In quest’altra vita, quando si parla di Nirvana c’è un Dio, una forza universale che fa muovere il Tutto?
Questo Dio, creatore onnipotente, nel buddhismo non è accettato. Tutto è interdipendente, si basa sul meccanismo di interdipendenza.
Che significato dà alla sofferenza e alla giustizia?
È la sensazione del malessere, sensazione della nostra mente e del nostro fisico, come sensazione cattiva del nostro corpo e della nostra mente. La sensazione mentale può essere positiva o negativa, piacere o dolore nella mente. Il dolore è sofferenza, pianto. L’ingiustizia esiste perché gli uomini non riescono ad intervenire in queste situazioni, ad esempioquando muoiono di fame bambini. Secondo me questa ingiustizia è dovuta alla mancanza del nostro altruismo, di non comprensione e amore. Riguardo aIla domanda (relativa all’ingiustizia) che hai fatto, il buddhismo ha proclamato che tutti gli esseri senzienti sono uguali: alcune razze hanno un atteggiamento di superiorità, così come anche i ricchi verso i poveri ed è per questo che non c’è uguaglianza.
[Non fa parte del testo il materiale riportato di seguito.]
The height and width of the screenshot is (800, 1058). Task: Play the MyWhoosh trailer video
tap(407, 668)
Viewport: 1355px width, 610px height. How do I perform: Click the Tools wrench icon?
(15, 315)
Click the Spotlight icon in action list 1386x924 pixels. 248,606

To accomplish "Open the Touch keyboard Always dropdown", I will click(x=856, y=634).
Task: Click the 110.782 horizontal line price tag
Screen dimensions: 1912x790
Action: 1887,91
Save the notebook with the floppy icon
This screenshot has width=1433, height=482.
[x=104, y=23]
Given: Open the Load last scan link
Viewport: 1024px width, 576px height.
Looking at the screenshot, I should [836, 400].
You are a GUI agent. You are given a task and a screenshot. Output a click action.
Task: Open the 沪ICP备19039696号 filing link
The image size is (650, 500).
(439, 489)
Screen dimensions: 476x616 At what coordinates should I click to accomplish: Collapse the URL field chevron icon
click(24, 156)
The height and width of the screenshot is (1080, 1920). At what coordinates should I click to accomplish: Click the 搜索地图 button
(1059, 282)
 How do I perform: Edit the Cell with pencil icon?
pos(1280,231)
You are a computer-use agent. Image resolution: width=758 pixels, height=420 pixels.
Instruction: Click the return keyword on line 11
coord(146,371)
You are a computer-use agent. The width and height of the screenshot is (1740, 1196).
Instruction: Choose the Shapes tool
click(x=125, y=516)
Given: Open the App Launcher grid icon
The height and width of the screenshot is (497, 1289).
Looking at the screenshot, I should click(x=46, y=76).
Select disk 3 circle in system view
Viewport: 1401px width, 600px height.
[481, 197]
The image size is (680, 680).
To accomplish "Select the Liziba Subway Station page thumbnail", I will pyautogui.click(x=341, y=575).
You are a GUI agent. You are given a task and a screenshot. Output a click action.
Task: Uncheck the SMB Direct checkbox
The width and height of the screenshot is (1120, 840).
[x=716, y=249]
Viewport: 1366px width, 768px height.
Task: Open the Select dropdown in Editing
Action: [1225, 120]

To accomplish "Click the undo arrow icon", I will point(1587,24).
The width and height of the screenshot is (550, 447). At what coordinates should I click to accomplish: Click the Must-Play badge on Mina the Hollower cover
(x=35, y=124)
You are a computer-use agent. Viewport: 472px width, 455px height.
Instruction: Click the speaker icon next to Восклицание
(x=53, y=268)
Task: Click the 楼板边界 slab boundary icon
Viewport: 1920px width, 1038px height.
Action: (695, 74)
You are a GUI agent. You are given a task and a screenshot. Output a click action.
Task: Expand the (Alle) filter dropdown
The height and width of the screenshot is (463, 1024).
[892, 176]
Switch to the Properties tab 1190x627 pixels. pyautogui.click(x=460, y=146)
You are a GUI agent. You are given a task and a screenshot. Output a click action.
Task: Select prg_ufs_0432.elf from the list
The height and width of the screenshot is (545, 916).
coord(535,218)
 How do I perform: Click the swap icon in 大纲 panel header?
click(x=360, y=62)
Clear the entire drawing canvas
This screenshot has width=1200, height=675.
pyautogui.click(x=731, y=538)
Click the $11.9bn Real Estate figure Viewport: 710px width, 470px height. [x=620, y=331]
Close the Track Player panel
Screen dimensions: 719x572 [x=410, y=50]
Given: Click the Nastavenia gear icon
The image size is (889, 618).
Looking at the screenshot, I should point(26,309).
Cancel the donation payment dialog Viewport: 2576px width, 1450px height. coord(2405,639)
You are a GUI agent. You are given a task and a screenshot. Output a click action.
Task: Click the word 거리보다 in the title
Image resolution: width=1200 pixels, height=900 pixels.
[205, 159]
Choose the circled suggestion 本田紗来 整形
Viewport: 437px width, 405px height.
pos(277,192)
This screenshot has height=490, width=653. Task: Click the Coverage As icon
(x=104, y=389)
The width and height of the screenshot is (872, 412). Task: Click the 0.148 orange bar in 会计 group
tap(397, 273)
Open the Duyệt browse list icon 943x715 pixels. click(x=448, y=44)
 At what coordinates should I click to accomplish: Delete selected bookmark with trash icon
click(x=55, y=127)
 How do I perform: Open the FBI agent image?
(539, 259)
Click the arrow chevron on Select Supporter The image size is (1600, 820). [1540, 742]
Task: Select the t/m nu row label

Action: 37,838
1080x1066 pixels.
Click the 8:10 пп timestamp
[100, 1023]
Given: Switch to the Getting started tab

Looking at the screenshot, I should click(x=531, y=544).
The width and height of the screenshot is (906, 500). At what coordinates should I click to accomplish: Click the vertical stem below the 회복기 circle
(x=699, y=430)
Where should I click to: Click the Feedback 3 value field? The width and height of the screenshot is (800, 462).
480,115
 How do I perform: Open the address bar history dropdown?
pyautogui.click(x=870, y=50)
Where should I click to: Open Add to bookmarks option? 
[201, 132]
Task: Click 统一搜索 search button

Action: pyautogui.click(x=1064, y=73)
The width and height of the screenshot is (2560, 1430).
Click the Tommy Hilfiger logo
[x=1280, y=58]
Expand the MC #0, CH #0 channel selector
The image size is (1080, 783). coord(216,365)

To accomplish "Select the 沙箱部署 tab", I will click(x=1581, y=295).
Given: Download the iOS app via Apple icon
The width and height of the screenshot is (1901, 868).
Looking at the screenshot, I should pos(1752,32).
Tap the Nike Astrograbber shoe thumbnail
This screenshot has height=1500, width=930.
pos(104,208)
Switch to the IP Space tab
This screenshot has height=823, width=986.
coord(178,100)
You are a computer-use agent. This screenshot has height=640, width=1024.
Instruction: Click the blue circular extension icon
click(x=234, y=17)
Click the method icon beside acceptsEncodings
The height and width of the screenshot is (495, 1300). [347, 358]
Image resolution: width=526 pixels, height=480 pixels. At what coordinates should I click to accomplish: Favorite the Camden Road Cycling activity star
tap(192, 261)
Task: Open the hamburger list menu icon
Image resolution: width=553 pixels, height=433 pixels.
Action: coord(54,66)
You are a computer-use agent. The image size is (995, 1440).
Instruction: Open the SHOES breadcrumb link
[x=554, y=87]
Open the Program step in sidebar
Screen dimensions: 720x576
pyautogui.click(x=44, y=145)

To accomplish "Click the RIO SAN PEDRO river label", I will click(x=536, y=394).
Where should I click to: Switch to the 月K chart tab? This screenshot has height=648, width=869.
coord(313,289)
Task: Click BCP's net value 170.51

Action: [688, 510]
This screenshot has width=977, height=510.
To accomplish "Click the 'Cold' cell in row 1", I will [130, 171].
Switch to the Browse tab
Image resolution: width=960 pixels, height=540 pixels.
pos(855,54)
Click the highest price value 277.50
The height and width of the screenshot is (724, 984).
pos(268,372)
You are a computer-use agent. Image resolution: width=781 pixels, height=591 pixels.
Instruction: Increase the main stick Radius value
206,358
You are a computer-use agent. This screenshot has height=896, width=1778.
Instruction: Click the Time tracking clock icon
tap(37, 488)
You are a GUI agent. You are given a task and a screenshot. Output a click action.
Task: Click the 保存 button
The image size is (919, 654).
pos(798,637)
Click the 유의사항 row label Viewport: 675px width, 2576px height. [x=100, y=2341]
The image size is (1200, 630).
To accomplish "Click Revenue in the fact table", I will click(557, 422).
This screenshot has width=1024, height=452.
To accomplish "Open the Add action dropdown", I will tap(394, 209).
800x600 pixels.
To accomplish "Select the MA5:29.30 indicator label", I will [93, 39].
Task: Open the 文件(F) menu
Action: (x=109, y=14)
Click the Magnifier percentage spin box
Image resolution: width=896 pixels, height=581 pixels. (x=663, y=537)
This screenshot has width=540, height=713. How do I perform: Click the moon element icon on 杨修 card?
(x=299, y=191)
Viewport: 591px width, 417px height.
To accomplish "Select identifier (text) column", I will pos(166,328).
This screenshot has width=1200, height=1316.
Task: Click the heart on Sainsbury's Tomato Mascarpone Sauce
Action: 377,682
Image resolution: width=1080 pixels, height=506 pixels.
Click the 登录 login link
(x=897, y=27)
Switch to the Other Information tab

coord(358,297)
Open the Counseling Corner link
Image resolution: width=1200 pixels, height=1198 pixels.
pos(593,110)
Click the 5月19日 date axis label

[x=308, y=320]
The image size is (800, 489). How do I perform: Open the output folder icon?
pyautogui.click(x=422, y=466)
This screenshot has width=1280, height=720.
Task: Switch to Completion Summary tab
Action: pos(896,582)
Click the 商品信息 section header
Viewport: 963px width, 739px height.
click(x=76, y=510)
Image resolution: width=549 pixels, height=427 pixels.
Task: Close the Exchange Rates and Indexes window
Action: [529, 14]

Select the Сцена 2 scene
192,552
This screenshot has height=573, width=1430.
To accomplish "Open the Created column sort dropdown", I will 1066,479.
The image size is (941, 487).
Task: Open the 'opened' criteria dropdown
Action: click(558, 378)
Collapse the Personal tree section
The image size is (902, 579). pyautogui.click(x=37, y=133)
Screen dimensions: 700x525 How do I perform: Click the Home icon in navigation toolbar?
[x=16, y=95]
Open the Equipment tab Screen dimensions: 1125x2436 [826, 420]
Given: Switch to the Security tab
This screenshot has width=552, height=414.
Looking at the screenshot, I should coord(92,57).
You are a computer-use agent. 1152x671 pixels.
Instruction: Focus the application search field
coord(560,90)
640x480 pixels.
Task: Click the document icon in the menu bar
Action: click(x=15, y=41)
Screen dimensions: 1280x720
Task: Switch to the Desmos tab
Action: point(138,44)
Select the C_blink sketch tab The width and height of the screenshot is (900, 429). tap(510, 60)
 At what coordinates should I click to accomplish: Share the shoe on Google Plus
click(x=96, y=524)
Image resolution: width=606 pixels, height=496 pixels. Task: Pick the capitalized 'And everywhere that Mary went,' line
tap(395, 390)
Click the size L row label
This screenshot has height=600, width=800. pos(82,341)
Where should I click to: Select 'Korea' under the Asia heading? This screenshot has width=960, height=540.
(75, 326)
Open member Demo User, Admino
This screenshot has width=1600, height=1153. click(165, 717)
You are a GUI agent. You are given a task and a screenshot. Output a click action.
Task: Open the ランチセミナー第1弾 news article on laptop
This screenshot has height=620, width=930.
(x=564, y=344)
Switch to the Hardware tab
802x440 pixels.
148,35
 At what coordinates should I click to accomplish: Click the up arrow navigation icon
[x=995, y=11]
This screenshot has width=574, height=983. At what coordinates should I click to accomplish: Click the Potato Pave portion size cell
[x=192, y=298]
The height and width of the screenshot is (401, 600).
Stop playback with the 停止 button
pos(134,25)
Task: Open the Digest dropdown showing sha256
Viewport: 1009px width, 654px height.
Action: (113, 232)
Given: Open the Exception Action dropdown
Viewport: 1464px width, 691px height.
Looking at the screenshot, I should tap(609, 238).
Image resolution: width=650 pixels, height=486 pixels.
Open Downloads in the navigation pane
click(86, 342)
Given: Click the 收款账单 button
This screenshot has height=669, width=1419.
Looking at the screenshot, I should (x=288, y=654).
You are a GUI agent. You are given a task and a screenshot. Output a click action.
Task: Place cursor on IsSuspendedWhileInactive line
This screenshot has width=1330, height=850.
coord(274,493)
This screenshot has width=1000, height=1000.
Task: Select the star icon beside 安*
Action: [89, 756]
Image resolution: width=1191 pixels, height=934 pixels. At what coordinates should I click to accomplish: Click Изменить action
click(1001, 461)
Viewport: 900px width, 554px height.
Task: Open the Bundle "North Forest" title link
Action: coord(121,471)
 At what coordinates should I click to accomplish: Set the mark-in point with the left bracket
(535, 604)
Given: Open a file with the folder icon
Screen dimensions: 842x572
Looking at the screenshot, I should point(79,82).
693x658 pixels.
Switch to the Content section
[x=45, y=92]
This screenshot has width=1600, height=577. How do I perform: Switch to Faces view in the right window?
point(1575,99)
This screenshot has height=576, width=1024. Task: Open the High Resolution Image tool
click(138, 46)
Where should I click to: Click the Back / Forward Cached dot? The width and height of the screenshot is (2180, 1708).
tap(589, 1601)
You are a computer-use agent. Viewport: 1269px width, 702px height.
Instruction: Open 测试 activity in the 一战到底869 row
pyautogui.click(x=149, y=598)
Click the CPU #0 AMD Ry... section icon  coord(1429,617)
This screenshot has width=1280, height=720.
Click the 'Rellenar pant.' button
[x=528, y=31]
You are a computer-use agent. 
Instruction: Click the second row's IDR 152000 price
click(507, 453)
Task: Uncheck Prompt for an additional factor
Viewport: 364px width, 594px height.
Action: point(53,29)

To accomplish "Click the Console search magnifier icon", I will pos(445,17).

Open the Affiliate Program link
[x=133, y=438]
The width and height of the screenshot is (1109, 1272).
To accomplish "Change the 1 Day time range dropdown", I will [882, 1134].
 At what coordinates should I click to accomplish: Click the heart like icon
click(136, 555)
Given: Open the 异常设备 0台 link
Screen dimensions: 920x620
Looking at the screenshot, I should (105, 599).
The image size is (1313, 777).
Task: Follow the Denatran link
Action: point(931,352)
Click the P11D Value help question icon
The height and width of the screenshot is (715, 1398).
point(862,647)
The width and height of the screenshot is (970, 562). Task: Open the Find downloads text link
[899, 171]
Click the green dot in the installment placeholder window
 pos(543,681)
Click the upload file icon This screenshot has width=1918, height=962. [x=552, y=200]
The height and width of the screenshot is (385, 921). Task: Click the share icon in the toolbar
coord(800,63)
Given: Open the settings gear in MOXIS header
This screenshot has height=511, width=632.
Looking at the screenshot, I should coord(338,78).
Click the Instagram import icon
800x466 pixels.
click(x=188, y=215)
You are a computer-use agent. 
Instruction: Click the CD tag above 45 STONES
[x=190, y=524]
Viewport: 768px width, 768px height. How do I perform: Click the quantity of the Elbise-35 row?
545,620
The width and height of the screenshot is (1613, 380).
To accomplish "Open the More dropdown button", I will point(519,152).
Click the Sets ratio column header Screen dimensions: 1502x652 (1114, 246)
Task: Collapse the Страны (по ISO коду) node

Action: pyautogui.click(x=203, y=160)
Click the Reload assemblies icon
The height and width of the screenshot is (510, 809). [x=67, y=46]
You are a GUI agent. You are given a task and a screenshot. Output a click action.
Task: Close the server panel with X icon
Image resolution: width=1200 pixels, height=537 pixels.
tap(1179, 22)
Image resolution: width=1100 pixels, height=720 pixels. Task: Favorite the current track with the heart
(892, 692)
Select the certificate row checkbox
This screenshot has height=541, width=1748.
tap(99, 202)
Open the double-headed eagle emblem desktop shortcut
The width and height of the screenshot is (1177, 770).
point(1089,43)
C’è rispetto per gli animali?
Buddha dice che siamo tutti uguali. Siamo tutti esseri senzienti.-
E i vegetali?
Non hanno coscienza.
Padre Giacomo è morto il 6 febbraio 2020. La sua morte ha lasciato un grande vuoto tra le persone, fedeli e non, che si rivolgevano a lui per essere confortate, supportate e per avere un confronto nei momenti oscuri e difficili della propria esistenza. Tutto ciò, grazie alla sua capacità di sdrammatizzare e condividere il dolore, e di far vedere oltre al buio, uno spiraglio di luce che è amore tra gli uomini.
Non sono le solite frasi di commiato per ricordare un defunto, ma è il ringraziamento profondo ad una persona indimenticabile.
Ringrazio anche il monaco Ghesce Jampa Gelek e l’intero gruppo per la cordiale accoglienza e collaborazione, e per aver accettato un confronto certamente illuminante sia per quanto riguarda gli aspetti etici che “il trascendente”.